Stu: It takes a lot of developer strictness. Everyone is on the same page. Everyone knows that we would rather spend a little bit of extra time doing this properly to save us a lot of time later trying to untangle it. Especially for something as complex as this ledger.

Rob: Switching back to the ledger, when you were building this, I guess there were some unexpected events or unexpected problems that you came across. Can you talk about some of the edge cases you have to deal with?

Stu: I guess one of the interesting bits is we didn't have it from the start. By putting in two and 1/2 years in, we needed to go back and reconcile to the beginning of time. Which is very difficult because of some data quality issues that were around from late 2016 early 2017, when we didn't really know what we were doing. Meant that as soon as you started to try and reason about exactly “why this particular bit of money moved” or “why this transaction happened” made it very difficult. We've actually got a new transaction type in the ledger where a transaction is “in suspense”. In suspense basically means no one's really quite worked out why this transaction happened. We can tell what happened. We've always been able to know that some money moved between here and there and who had moved to. Understanding why that happened, sometimes it's not there. We had to come up with a version that we could say to people “hey, we're either still looking into why this one happened” or sometimes just writing off and saying “yeah we know that we gave this person some money at some point in the past”. As long as we are above board with it and so long as most of the time it's us giving other people money, nobody cares too much.

Rob: That's a really interesting approach and solution to the way that you solve this. Was that because that you give a lot of flexibility to support staff? Or was it because of the early versions of the MVP and software built or something else?

Stu: A lot of it came down to flexibility we had early on. We've always been very customer centric and we've always had a really great customer service team. Who very early on were given quite open tools to be able to do whatever they needed to do it. If we had customers who needed to be given a refund for some reason, they could just go in and give them a refund. Then going back two and 1/2 years later and saying to somebody “this time that you transferred this money from our account to this customer's account, why did you do that?” and they are like “this is two and 1/2 years ago, I don't remember”. Which is a pretty valid excuse for someone who speaks to like hundreds of customers a day. It was a lot of, not human error, but human processes that happened very early on that we didn't have a record of.

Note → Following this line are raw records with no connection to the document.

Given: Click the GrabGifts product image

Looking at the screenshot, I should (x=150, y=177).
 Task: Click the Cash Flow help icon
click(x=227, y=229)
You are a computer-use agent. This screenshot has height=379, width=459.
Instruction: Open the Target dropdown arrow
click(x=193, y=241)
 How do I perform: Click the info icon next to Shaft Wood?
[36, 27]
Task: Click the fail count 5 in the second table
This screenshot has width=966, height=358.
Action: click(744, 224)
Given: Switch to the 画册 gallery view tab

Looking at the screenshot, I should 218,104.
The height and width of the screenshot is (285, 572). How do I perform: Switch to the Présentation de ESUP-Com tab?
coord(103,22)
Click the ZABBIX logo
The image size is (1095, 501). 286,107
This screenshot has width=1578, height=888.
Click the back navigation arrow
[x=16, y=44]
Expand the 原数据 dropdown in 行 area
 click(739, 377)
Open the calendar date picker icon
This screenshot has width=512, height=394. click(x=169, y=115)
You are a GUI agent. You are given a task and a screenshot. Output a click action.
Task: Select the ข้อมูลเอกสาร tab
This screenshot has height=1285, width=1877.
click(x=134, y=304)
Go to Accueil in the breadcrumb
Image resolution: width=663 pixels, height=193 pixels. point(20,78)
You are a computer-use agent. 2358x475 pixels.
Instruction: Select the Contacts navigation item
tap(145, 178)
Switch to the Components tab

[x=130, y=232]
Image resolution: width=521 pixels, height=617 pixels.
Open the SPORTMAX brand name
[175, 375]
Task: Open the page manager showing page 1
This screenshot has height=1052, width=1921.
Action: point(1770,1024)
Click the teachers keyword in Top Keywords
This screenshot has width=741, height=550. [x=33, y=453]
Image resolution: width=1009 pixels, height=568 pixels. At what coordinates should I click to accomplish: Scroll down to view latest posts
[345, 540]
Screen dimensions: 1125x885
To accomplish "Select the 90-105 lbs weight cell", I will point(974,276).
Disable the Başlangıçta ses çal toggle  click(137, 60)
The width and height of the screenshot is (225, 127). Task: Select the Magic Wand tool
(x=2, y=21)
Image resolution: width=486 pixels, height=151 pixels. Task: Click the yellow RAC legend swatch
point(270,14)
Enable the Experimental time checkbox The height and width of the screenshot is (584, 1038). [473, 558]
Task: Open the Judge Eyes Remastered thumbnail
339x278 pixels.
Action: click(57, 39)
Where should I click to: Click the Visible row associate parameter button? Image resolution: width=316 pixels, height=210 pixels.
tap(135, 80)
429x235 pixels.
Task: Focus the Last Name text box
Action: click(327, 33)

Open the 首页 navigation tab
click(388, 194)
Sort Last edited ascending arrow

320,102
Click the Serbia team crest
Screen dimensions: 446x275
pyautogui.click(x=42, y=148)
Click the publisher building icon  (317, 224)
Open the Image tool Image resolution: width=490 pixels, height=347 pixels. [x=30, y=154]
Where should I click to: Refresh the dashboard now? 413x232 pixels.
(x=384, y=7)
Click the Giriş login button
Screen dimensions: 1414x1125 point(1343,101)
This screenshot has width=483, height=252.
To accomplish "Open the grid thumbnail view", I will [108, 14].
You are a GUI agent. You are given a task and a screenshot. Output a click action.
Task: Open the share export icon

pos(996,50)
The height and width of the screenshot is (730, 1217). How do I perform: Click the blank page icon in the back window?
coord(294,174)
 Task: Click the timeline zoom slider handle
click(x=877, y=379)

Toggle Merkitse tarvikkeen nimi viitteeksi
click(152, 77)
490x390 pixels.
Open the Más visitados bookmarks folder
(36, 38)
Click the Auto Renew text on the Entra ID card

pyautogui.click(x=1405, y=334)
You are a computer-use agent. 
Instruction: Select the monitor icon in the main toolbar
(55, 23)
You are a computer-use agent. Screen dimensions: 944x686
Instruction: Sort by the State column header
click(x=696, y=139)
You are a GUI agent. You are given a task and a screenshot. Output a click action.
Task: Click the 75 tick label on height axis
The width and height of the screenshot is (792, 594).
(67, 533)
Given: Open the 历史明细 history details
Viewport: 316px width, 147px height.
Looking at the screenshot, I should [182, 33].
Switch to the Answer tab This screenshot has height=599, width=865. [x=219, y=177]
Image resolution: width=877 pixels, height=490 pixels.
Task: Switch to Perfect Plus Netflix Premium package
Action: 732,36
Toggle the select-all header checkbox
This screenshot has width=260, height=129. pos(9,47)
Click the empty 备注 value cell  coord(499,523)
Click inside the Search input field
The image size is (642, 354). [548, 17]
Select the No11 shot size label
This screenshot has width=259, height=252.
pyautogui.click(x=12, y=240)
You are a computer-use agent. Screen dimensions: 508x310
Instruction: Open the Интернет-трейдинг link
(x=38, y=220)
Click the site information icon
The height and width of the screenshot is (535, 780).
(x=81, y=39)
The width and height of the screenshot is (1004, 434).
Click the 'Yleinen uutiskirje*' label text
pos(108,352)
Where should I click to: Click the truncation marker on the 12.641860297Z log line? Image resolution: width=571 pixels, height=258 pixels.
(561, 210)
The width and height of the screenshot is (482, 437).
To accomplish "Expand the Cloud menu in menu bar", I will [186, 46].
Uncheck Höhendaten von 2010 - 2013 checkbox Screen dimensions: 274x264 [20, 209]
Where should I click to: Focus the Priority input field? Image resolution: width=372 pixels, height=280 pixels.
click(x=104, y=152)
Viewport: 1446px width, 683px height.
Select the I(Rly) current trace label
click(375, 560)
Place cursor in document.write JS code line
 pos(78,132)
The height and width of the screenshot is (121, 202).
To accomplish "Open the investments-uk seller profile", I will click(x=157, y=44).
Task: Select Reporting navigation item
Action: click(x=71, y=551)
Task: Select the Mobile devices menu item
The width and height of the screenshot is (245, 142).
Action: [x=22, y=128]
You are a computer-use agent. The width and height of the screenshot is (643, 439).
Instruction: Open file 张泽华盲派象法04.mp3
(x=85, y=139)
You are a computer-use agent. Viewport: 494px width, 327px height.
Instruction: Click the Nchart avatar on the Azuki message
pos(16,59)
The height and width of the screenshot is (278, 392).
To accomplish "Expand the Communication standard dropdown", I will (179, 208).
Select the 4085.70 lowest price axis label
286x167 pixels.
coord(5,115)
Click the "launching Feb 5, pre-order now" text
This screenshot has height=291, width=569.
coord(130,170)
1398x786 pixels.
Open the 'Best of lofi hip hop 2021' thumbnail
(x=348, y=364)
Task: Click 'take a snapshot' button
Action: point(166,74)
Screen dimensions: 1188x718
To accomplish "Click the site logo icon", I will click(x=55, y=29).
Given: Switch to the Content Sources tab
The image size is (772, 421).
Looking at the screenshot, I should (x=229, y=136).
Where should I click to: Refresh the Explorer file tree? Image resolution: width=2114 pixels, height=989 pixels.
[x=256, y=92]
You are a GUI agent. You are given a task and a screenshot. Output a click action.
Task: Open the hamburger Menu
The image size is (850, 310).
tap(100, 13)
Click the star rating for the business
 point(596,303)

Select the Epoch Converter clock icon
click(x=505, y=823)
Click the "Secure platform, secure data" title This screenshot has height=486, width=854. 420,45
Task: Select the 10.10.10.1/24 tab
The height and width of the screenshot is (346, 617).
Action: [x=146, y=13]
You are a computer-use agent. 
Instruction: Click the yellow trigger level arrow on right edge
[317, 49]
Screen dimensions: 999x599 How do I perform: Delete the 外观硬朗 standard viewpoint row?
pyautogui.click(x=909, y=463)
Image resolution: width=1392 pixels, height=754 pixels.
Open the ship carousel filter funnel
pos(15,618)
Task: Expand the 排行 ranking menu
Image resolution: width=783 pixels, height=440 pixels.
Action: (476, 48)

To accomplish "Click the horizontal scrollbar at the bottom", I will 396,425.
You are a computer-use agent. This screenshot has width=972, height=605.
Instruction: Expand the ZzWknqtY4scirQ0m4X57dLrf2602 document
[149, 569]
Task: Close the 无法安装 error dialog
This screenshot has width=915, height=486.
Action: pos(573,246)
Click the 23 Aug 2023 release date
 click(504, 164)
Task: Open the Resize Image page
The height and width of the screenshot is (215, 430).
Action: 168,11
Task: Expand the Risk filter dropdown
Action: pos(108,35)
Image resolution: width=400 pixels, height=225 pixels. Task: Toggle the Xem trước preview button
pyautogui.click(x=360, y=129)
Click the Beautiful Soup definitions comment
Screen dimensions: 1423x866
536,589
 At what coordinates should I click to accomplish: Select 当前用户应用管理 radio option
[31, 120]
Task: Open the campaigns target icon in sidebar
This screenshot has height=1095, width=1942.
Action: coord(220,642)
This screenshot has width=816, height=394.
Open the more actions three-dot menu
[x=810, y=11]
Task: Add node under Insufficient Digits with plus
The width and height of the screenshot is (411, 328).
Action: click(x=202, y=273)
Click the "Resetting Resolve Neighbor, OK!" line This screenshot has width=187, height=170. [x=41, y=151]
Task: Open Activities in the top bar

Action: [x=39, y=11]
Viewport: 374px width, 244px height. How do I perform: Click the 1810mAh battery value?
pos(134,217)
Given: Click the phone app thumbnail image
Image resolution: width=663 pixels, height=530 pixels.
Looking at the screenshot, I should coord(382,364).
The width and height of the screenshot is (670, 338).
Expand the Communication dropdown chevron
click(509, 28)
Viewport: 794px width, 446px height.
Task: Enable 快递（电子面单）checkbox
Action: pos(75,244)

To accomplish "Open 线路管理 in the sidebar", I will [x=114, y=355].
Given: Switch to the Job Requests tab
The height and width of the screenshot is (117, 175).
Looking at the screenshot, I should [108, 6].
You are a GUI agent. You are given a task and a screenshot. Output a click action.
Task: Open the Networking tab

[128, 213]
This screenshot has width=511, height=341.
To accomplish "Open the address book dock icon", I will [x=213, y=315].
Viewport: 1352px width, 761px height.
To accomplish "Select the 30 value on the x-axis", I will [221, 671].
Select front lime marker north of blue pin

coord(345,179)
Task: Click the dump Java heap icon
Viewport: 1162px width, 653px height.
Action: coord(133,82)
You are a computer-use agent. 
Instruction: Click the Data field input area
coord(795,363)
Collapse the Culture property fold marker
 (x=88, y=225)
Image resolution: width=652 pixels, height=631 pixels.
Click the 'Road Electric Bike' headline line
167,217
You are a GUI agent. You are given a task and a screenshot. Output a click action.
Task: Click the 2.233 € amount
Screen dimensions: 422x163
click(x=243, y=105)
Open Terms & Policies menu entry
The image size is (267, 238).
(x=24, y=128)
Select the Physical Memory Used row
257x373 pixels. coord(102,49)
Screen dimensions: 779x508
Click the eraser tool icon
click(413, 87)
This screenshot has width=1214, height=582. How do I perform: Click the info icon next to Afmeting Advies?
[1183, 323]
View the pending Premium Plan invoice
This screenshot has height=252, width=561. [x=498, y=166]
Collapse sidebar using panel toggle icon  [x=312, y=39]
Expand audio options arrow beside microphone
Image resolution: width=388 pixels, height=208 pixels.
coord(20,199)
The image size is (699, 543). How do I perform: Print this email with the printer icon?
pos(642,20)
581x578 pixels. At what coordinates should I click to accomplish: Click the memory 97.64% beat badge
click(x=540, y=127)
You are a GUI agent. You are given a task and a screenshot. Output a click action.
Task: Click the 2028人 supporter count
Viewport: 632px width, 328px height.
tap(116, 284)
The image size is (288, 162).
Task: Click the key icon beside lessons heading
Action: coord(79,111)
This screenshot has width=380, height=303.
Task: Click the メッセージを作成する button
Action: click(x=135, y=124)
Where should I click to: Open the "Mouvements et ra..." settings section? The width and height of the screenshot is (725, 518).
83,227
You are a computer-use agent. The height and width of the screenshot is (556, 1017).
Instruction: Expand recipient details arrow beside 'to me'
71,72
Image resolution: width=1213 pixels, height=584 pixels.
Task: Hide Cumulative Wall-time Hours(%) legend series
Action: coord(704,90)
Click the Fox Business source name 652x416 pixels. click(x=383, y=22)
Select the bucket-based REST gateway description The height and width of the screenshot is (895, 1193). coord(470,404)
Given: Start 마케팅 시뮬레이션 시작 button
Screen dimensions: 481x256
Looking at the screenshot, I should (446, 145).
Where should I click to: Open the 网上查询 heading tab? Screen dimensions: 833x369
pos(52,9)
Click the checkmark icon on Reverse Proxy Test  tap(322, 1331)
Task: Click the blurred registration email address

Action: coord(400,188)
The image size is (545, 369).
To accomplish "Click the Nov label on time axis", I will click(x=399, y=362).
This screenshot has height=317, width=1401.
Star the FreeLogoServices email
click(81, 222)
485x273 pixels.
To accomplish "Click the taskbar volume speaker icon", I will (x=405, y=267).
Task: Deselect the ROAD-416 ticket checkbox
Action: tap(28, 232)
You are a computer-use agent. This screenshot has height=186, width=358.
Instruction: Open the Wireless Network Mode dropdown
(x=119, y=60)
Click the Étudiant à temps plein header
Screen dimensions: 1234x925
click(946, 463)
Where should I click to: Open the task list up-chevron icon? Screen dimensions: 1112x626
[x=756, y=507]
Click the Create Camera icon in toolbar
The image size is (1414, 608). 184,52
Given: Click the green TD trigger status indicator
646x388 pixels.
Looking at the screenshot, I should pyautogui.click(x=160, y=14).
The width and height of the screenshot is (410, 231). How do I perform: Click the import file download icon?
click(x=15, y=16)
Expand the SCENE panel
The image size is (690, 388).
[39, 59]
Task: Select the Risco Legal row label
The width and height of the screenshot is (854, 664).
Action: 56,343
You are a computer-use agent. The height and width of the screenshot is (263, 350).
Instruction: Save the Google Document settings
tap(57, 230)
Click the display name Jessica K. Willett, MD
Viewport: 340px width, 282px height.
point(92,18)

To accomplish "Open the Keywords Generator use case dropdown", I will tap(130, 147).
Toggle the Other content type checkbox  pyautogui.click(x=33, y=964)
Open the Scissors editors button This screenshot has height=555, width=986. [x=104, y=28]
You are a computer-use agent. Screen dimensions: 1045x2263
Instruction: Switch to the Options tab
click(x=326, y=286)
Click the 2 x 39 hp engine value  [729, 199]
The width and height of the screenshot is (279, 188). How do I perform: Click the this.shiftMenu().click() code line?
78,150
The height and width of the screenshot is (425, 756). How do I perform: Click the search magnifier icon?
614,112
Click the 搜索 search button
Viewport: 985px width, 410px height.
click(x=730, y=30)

The other one was technical. Early versions of the software, like the quotation engine, pricing engine and things like that which didn't round decimal places as deep as they do now. There would be rounding errors. That's where quite a lot of the one penny errors come from. The early versions of the software might round-up or round-down. When you're dealing with taxes in percentages on low numbers, you can quite easily break down a premium that should be £1.00, When you add up all of the bits of that break down, it gets to £0.99 instead. It's very easy to see those bits and to understand “hey, I can see that this doesn't reconcile” but to understand exactly who that £0.01 belongs to becomes quite tricky. You then have to go through, have we underpaid our tax man or our insurer? Have we made sure that the customer has paid the right amount and not too much for their insurance? Those are the bits that when we went back in, retrofitted all of the legacy data that we had into this new system, we found quite a lot of those.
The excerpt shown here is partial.